Regulation of Glucose Uptake and Transporter Expression in the North Pacific Spiny Dogfish (Squalus suckleyi)

Abstract

Elasmobranchs (sharks, skates, and rays) are a primarily carnivorous group of vertebrates that consume very few carbohydrates and have little reliance on glucose as an oxidative fuel, the one exception being the rectal gland. This has led to a dearth of information on glucose transport and metabolism in these fish, as well as the presumption of glucose intolerance. Given their location on the evolutionary tree however, understanding these aspects of their physiology could provide valuable insights into the evolution of glucose homeostasis in vertebrates. In this thesis, the presence of glucose transporters in an elasmobranch was determined and factors regulating their expression were investigated in the North Pacific spiny dogfish (Squalus suckleyi).

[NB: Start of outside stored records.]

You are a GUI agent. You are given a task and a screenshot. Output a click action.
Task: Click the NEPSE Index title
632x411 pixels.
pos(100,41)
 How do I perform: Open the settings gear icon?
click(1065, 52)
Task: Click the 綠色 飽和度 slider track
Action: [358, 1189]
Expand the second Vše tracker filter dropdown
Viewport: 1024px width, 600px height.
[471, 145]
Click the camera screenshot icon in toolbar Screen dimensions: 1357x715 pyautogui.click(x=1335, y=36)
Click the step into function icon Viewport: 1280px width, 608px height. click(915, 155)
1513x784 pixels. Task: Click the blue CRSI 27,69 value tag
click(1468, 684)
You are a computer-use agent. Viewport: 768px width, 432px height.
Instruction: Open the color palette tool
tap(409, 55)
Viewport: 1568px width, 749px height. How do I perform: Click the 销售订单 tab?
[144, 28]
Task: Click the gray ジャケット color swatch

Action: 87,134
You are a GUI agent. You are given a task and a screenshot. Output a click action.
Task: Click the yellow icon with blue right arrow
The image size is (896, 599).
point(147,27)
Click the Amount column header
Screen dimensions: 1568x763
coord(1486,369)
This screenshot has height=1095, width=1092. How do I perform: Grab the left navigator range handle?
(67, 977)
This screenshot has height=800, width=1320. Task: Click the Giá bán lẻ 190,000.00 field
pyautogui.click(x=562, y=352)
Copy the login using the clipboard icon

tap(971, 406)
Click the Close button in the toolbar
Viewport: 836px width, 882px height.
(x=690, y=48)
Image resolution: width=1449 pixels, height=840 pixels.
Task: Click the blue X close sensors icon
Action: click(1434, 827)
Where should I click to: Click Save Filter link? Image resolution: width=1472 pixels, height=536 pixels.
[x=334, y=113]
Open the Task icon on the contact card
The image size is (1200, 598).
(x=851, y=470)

In particular, the presence of a putative GLUT4 transporter, which was previously thought to have been lost in these fish, was established and its mRNA levels were shown to be upregulated by feeding (intestine, liver, and muscle), glucose injections (liver and muscle), and insulin injections (muscle). These findings, along with that of increases in muscle glycogen synthase mRNA levels and muscle and liver glycogen content, indicate a potentially conserved mechanism for glucose homeostasis in vertebrates, and argue against glucose intolerance in elasmobranchs. In contrast to the other tissues examined, there was a decrease in glut4 mRNA levels within the rectal gland in response to natural feeding, a factor known to activate the gland, suggesting mRNA storage for rapid protein synthesis upon activation. A similar trend was also shown for sglt1 in the rectal gland, and the ability of GLUT and SGLT inhibitors to prevent chloride secretion solidified the importance of glucose uptake for gland function. The exogenous factor of salinity was also investigated and high levels of glut mRNA were observed within the rectal glands of low salinity-acclimated fish relative to control and high salinity fish, reiterating the idea of mRNA storage when the gland is expected to be inactive. Taken together, the results of this thesis demonstrate that glucose is an important fuel in the dogfish (and likely other elasmobranchs) and that the dogfish is fully capable of regulating its storage and circulation, contrary to prior beliefs.